Festival de la Roque d’Anthéron « Moment Klee »
En marge du Festival, c’est une bien intéressante initiative que la présentation de ces passerelles entre peinture et musique lors d’un cycle nommé : « Le musée imaginaire des musiciens »
Chez les mélomanes, musiciens, musicologues, deux théories s’opposent. D’une part, les adeptes du « sans paroles » qui en tiennent pour une musique d’essence abstraite, qui se suffit à elle même, qui doit échapper à toute traduction et qui ne se commente pas. Et, d’autre part, ceux qui désirent « comprendre » la musique par les mots, qui lisent, vont à des conférences et pour certains, étudient la partition.
On comprend les deux factions. Mais, selon nous, aborder la musique avec quelques explications sur une œuvre comme sur son compositeur, ne déflore pas la musique, ne nuit en rien au pouvoir émotionnel qu’elle peut susciter.
Dans l’univers des peintres, nombreux sont ceux qui sont sentis inspirés par le monde des sons et qui reconnaissent leur dette envers celui-ci.
Marie-Pauline Martin, jeune historienne de l’art adopte le ton, le style et le propos d’une personne savante qui montre et ne démontre pas, raconte plus qu’elle n’enseigne.
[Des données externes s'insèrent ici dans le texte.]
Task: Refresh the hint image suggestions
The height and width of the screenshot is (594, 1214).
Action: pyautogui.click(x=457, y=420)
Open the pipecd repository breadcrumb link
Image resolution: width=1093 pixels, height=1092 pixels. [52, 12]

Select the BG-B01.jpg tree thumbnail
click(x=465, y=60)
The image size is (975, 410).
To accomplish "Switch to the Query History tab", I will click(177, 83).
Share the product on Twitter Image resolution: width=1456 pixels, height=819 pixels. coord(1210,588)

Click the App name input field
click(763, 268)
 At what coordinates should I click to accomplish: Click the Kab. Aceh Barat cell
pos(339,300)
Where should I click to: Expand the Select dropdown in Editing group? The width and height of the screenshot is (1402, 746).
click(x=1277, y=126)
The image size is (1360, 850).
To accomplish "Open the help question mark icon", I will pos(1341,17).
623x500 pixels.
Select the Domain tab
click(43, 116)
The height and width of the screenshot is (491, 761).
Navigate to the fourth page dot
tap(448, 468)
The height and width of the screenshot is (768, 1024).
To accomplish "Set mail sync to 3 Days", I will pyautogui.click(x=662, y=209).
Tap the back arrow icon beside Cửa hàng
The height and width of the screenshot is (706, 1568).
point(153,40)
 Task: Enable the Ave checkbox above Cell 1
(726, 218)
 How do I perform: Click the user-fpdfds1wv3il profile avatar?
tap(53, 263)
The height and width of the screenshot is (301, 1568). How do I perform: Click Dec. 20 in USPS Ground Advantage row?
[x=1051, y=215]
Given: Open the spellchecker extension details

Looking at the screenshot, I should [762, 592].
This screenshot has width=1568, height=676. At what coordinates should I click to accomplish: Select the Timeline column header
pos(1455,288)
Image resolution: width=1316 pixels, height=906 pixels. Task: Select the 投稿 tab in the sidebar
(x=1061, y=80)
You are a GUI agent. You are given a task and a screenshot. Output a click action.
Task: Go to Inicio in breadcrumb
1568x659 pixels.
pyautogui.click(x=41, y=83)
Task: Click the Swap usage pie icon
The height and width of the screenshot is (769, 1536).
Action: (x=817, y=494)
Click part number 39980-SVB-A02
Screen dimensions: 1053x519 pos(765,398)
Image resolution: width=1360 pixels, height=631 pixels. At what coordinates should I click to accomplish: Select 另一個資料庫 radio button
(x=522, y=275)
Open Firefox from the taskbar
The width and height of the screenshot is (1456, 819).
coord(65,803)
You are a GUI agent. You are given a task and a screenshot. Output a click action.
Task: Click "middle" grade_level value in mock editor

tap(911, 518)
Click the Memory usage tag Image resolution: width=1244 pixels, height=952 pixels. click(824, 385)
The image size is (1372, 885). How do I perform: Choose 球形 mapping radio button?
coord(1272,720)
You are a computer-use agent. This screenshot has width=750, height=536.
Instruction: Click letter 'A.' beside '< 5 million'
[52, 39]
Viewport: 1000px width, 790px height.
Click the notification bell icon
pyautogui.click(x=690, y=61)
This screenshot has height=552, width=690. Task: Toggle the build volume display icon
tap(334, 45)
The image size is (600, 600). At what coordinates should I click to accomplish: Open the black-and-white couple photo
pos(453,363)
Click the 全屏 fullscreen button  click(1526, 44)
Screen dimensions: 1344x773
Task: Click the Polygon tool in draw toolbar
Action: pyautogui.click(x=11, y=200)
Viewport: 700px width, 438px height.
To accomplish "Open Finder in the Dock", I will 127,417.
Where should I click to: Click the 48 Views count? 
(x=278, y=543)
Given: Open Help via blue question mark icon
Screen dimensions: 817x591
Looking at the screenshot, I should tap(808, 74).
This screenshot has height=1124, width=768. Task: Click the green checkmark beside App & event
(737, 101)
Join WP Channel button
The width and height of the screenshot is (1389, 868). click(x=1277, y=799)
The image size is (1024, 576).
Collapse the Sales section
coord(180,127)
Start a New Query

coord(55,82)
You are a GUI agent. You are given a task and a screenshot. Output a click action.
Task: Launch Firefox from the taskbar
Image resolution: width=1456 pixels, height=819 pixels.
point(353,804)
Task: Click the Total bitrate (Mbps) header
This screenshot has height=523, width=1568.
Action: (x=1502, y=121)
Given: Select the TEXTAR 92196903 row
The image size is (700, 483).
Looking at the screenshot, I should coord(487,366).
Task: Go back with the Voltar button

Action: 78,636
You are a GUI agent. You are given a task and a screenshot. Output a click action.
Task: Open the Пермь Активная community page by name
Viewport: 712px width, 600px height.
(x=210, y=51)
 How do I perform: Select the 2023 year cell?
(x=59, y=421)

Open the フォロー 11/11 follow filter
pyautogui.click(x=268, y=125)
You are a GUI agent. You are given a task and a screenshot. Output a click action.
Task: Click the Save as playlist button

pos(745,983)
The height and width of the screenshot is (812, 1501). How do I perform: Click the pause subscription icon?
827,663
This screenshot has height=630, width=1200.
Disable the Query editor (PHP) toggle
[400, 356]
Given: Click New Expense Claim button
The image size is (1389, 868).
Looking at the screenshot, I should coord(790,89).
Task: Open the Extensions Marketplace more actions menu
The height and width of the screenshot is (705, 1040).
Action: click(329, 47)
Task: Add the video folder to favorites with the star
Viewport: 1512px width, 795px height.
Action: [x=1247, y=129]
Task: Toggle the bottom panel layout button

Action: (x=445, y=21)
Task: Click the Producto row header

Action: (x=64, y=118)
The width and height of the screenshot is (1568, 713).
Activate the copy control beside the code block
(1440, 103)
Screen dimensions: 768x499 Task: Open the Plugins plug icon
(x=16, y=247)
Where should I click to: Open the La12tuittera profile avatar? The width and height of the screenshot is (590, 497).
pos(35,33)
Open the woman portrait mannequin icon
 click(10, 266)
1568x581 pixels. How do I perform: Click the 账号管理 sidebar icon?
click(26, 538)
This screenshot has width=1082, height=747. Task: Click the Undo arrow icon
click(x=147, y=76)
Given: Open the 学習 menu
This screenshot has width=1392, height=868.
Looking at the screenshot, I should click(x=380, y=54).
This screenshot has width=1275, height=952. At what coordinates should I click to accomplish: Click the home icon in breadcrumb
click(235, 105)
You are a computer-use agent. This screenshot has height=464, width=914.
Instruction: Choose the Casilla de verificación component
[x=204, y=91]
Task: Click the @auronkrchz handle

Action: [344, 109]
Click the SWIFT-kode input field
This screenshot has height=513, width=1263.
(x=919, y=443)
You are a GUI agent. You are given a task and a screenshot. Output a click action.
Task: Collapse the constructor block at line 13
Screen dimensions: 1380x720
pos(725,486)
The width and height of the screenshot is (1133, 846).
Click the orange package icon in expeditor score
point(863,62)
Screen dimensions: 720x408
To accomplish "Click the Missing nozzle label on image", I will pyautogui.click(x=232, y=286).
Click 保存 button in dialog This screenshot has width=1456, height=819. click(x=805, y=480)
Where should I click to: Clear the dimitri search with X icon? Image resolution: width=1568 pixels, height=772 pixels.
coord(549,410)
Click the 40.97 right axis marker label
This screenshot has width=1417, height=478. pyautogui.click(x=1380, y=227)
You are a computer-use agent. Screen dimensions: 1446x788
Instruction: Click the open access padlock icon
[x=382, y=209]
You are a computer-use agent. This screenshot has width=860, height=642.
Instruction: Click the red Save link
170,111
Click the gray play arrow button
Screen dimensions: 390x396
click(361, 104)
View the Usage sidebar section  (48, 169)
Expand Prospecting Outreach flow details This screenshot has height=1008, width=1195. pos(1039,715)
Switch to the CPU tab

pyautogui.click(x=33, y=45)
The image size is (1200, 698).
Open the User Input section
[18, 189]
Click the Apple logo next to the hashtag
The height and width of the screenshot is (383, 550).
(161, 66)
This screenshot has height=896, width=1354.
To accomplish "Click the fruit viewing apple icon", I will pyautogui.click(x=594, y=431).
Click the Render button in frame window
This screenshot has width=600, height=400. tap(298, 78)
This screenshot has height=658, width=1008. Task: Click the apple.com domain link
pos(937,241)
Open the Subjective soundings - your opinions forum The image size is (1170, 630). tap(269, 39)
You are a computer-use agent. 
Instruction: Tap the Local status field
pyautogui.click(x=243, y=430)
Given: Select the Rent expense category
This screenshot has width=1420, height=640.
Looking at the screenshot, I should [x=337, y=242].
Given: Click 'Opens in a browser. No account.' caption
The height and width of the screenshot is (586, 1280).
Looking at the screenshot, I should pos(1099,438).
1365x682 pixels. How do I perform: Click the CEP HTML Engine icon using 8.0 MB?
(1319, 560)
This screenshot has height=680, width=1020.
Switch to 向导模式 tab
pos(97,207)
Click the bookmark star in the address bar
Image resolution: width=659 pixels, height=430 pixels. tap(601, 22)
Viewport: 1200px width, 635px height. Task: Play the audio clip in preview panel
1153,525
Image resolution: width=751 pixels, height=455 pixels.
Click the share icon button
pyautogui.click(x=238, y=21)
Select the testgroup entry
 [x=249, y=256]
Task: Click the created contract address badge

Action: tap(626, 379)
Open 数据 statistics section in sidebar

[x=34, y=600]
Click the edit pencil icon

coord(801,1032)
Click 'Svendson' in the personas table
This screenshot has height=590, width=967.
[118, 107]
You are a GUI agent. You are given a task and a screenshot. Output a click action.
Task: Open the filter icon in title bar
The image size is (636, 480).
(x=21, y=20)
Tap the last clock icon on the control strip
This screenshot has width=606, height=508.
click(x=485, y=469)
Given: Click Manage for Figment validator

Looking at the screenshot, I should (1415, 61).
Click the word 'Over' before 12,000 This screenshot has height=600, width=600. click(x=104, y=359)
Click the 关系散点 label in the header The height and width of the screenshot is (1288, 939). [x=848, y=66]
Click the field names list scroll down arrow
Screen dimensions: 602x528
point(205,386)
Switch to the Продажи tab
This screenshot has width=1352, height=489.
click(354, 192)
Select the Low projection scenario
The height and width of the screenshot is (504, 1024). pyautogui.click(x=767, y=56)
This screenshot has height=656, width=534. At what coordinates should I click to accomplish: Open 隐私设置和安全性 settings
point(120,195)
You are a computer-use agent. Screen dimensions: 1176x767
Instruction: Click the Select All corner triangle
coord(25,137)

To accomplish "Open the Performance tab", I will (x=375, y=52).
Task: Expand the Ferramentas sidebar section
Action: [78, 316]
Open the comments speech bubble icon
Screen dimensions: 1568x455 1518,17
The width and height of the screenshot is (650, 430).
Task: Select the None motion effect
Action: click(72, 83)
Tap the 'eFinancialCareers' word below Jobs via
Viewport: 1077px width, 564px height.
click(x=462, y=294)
Paul Klee, violoniste de talent, quand il penchera pour la peinture, n’oubliera pas ce qu’il doit à Bach dans sa recherche d’effets « miroirs » entre les sons et les couleurs. Pour autant, tels Hockney et Kandinsky pour lesquels les couleurs ont des équivalents sonores ( synesthésie) Klee « pense » peinture, fort de sa compréhension et de sa fréquentation de l’œuvre de Bach.
Edna Stern, avant son récital, nous confirmera combien elle perçoit très clairement une « logique musicale » sur certaines œuvres de Paul Klee, une logique que ce peintre retrouve sur les partitions du Cantor de Leipzig.
Edna Stern, déjà encensée par la critique pour un Schumann et un recueil de chaconnes, avec son Bach « Nunn komm’ der Heiden Heiland » a lancé un pavé dans la mare. Son enregistrement ne pouvait qu'étonner....
A l'opposé d'un Gould qui s'adresse à l'esprit jusqu'à l'abstraction, Edna Stern nous fait entendre un Bach charnel, dense, rayonnant, ni baroque ni romantique, venu d'un monde très différent de celui auquel nous sommes habitués. Un Bach original, un Bach en couleurs.
A l’accusation d’un Bach « mathématicien », Roland de Candé, auteur d’une biographie culte, répliquait : « Oui, mais un mathématicien sentimental ». Les œuvres profanes ( Clavier bien tempéré, Goldberg, Partitas, Inventions, Suites…) ne sont pas des cahiers d’études, de froids exercices et le piano moderne le confirme. Le « sentiment humain» celui d’un « artisan de génie » les parcourt et Edna Stern, dans son avant-propos le souligne avec raison. « On n’a pas fini d’apprendre… » commenta hier soir un auditeur.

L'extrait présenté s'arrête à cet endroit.